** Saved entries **
──────────

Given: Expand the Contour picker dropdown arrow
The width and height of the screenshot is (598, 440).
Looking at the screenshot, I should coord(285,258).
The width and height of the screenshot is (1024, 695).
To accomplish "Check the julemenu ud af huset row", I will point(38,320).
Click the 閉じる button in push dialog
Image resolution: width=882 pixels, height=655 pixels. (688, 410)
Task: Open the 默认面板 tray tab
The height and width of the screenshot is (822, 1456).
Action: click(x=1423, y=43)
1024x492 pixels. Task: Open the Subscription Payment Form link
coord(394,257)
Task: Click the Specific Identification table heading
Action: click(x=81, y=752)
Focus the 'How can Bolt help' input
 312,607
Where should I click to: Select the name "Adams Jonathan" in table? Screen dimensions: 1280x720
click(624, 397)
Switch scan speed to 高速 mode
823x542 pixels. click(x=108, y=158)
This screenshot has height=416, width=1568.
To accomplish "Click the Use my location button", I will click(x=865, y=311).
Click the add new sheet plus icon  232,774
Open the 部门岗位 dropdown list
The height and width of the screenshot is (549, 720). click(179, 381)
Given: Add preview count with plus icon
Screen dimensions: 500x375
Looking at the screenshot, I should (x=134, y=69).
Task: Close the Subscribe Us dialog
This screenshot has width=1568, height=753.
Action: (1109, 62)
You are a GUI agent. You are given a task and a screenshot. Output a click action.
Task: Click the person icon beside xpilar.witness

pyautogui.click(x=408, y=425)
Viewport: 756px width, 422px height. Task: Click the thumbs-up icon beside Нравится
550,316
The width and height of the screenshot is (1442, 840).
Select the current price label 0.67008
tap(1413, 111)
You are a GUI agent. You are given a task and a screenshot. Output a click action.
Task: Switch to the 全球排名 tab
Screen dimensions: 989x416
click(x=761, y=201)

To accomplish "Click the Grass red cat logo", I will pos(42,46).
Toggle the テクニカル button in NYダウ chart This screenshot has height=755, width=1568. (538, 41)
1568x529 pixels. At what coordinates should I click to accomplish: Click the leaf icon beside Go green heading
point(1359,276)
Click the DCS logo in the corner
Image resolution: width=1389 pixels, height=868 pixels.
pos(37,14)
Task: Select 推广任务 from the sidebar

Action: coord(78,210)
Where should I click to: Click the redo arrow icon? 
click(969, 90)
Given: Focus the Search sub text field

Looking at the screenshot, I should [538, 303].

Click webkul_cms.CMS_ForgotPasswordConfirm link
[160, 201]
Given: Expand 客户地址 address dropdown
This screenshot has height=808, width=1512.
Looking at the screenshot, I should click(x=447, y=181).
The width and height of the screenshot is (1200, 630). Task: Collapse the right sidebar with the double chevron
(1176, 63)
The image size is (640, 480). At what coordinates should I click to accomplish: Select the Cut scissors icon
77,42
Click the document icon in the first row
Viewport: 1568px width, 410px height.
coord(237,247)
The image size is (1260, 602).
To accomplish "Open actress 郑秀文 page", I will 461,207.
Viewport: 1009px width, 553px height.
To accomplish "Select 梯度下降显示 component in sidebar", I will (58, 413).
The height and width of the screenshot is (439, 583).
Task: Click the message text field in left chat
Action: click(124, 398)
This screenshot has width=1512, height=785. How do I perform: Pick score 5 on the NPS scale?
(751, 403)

──────────

** Work instructions **
Would you return the entries exactly as they stand?

** Reply **
Given: Expand the Contour picker dropdown arrow
The width and height of the screenshot is (598, 440).
Looking at the screenshot, I should coord(285,258).
The width and height of the screenshot is (1024, 695).
To accomplish "Check the julemenu ud af huset row", I will point(38,320).
Click the 閉じる button in push dialog
Image resolution: width=882 pixels, height=655 pixels. (688, 410)
Task: Open the 默认面板 tray tab
The height and width of the screenshot is (822, 1456).
Action: click(x=1423, y=43)
1024x492 pixels. Task: Open the Subscription Payment Form link
coord(394,257)
Task: Click the Specific Identification table heading
Action: click(x=81, y=752)
Focus the 'How can Bolt help' input
 312,607
Where should I click to: Select the name "Adams Jonathan" in table? Screen dimensions: 1280x720
click(624, 397)
Switch scan speed to 高速 mode
823x542 pixels. click(x=108, y=158)
This screenshot has height=416, width=1568.
To accomplish "Click the Use my location button", I will click(x=865, y=311).
Click the add new sheet plus icon  232,774
Open the 部门岗位 dropdown list
The height and width of the screenshot is (549, 720). click(179, 381)
Given: Add preview count with plus icon
Screen dimensions: 500x375
Looking at the screenshot, I should (x=134, y=69).
Task: Close the Subscribe Us dialog
This screenshot has width=1568, height=753.
Action: (1109, 62)
You are a GUI agent. You are given a task and a screenshot. Output a click action.
Task: Click the person icon beside xpilar.witness

pyautogui.click(x=408, y=425)
Viewport: 756px width, 422px height. Task: Click the thumbs-up icon beside Нравится
550,316
The width and height of the screenshot is (1442, 840).
Select the current price label 0.67008
tap(1413, 111)
You are a GUI agent. You are given a task and a screenshot. Output a click action.
Task: Switch to the 全球排名 tab
Screen dimensions: 989x416
click(x=761, y=201)

To accomplish "Click the Grass red cat logo", I will pos(42,46).
Toggle the テクニカル button in NYダウ chart This screenshot has height=755, width=1568. (538, 41)
1568x529 pixels. At what coordinates should I click to accomplish: Click the leaf icon beside Go green heading
point(1359,276)
Click the DCS logo in the corner
Image resolution: width=1389 pixels, height=868 pixels.
pos(37,14)
Task: Select 推广任务 from the sidebar

Action: coord(78,210)
Where should I click to: Click the redo arrow icon? 
click(969, 90)
Given: Focus the Search sub text field

Looking at the screenshot, I should [538, 303].

Click webkul_cms.CMS_ForgotPasswordConfirm link
[160, 201]
Given: Expand 客户地址 address dropdown
This screenshot has height=808, width=1512.
Looking at the screenshot, I should click(x=447, y=181).
The width and height of the screenshot is (1200, 630). Task: Collapse the right sidebar with the double chevron
(1176, 63)
The image size is (640, 480). At what coordinates should I click to accomplish: Select the Cut scissors icon
77,42
Click the document icon in the first row
Viewport: 1568px width, 410px height.
coord(237,247)
The image size is (1260, 602).
To accomplish "Open actress 郑秀文 page", I will 461,207.
Viewport: 1009px width, 553px height.
To accomplish "Select 梯度下降显示 component in sidebar", I will (58, 413).
The height and width of the screenshot is (439, 583).
Task: Click the message text field in left chat
Action: click(124, 398)
This screenshot has width=1512, height=785. How do I perform: Pick score 5 on the NPS scale?
(751, 403)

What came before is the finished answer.